Who’s Forcing Gold’s Price to Dip?
• Someone is rigging the precious metals market.
By Paul Craig Roberts & Dave Kranzler —
In a blatant and massive market intervention, the price of gold was smashed on November 28. Right after the Commodity Exchange Market (Comex) opened on that morning, 7,008 paper gold contracts representing 20 metric tons of gold were dumped in the New York Comex futures market at 8:50 a.m. EST. At 12:35 p.m. EST, 10,324 contracts representing 30 metric tons of gold were dropped on the Comex futures market.
No relevant news or events occurred that would have triggered this sudden sell-off in gold. Furthermore, none of the other markets experienced any unusual movement (stocks, bonds, currencies).
The intervention in the gold market occurred on the Friday after the U.S. had observed its Thanksgiving Day holiday. It is one of the lowest volume trading days of the year on the Comex.
A rational person who wants to short gold because he believes the price will fall wants to obtain the highest price for the contracts he sells in order to maximize his profits when he settles the contracts.
If his sale of contracts drives down the price of gold, he reduces the spread between the amount he receives for his contracts and the price at settlement, thus minimizing his profits, or, if the price goes against him, maximizing his losses.
A bona fide seller speculating on the direction of the gold price would choose a more liquid market period and dribble out his contract sales so as not to cause a significant impact on the price.

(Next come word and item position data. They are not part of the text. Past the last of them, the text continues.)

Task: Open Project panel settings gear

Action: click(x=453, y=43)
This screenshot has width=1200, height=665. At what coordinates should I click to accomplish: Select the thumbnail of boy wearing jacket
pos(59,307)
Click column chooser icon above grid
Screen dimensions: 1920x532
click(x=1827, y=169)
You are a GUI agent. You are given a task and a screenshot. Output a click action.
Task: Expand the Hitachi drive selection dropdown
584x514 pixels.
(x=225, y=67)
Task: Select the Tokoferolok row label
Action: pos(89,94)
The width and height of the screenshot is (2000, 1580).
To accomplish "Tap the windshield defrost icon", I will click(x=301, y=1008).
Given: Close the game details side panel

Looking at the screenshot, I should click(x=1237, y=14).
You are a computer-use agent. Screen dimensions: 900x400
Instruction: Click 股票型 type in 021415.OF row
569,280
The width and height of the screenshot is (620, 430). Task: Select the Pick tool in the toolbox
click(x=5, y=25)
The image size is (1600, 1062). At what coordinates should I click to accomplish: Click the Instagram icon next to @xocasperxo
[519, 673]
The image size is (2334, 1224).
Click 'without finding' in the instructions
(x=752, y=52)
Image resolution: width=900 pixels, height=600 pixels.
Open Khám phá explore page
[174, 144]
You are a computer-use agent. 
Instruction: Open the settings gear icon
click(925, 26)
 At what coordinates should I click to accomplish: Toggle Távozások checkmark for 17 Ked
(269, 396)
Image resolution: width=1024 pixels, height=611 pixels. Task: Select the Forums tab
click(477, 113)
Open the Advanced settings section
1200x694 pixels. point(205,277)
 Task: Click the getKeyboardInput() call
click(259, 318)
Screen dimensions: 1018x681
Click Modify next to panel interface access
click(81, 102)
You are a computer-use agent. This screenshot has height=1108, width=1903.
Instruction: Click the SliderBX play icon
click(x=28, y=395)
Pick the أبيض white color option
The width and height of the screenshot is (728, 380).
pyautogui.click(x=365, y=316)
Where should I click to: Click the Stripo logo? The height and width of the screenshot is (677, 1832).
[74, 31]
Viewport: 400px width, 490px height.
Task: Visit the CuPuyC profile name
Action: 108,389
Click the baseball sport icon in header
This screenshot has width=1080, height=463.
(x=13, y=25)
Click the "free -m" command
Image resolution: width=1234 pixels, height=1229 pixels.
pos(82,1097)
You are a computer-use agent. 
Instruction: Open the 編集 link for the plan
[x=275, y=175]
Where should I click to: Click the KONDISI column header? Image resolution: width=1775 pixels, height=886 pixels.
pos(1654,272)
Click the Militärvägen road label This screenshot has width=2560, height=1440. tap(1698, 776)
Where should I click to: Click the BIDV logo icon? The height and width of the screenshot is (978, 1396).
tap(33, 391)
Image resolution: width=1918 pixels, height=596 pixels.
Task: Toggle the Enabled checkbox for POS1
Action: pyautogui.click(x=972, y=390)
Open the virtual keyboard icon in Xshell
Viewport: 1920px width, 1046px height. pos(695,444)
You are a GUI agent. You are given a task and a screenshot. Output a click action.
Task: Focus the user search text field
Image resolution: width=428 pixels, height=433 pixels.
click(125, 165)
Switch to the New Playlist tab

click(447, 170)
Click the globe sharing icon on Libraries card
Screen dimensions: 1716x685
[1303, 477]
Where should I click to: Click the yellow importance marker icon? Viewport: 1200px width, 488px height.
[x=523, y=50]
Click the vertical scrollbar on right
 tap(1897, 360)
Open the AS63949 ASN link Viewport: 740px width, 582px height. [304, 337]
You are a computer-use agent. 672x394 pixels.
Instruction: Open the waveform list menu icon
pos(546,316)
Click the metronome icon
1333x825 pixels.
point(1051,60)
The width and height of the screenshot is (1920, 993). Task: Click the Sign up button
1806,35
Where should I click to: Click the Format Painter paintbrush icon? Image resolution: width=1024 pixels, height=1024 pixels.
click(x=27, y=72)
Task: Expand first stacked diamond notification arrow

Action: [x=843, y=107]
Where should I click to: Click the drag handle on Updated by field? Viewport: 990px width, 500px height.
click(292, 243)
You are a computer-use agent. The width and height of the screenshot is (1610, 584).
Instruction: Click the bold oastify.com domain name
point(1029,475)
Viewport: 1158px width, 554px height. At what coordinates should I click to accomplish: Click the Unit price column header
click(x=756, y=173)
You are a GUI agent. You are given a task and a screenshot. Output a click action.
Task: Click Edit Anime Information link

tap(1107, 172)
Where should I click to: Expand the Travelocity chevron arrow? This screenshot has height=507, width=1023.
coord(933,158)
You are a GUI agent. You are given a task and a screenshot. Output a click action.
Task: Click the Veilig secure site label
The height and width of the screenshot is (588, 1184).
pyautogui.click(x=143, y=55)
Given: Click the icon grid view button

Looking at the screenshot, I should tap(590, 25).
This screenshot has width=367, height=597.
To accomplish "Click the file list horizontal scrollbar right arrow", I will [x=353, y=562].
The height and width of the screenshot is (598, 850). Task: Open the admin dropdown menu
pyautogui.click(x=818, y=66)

Massive sales concentrated within a few minutes minimize sales proceeds and are at odds with profit maximization. A rational seller would not behave in this way. What we are witnessing in the bullion futures market are short sales designed to drive down the price of bullion. This is price manipulation.
Here is the Securities and Exchange Commission’s definition of manipulation:
Manipulation is intentional conduct designed to deceive investors by controlling or artificially affecting the market for a security . . . [this includes] rigging quotes, prices or trades to create a false or deceptive picture of the demand for a security. Those who engage in manipulation are subject to various civil and criminal sanctions.
Why is manipulation of the price of gold in the futures market not investigated and prosecuted? The manipulation has been blatant and repetitious since 2011.
The answer to the question is that suppressing the price of gold helps to protect the U.S. dollar’s value from the excessive debt and money creation of the past six years. The attacks on gold also enable the bullion banks to purchase large blocks of shares in the SPDR GLD gold trust ETF that can be redeemed in gold with which to supply Asian purchasers. Whether or not the Federal Reserve and the U.S. Treasury are instigators of the price manipulation, government authorities tolerate it as it supports the dollar’s value in the face of an enormous creation of new dollars and new federal debt.
In other words, the illegal rigging of the price of gold in the futures market is deemed by the U.S. government to be essential to the success of its economic policy, just as illegal torture, illegal military invasions and attacks on sovereign countries, unconstitutional violations of habeas corpus, unconstitutional spying on U.S. citizens and illegal and unconstitutional murder of U.S. citizens by the executive branch are essential to the U.S. government’s “war on terror.”
The U.S. government resorts to massive illegality across the board in order to protect its failed policies.
The rule of law and accountable government have been sacrificed to failed policies.
Paul Craig Roberts is a former assistant undersecretary of the U.S. Treasury and a former associate editor of The Wall Street Journal. He is the author of many books including The Tyranny of Good Intentions, Alienation and the Soviet Economy, How the Economy Was Lost and others. Dave Kranzler manages a precious metals and mining stock investment fund in Denver.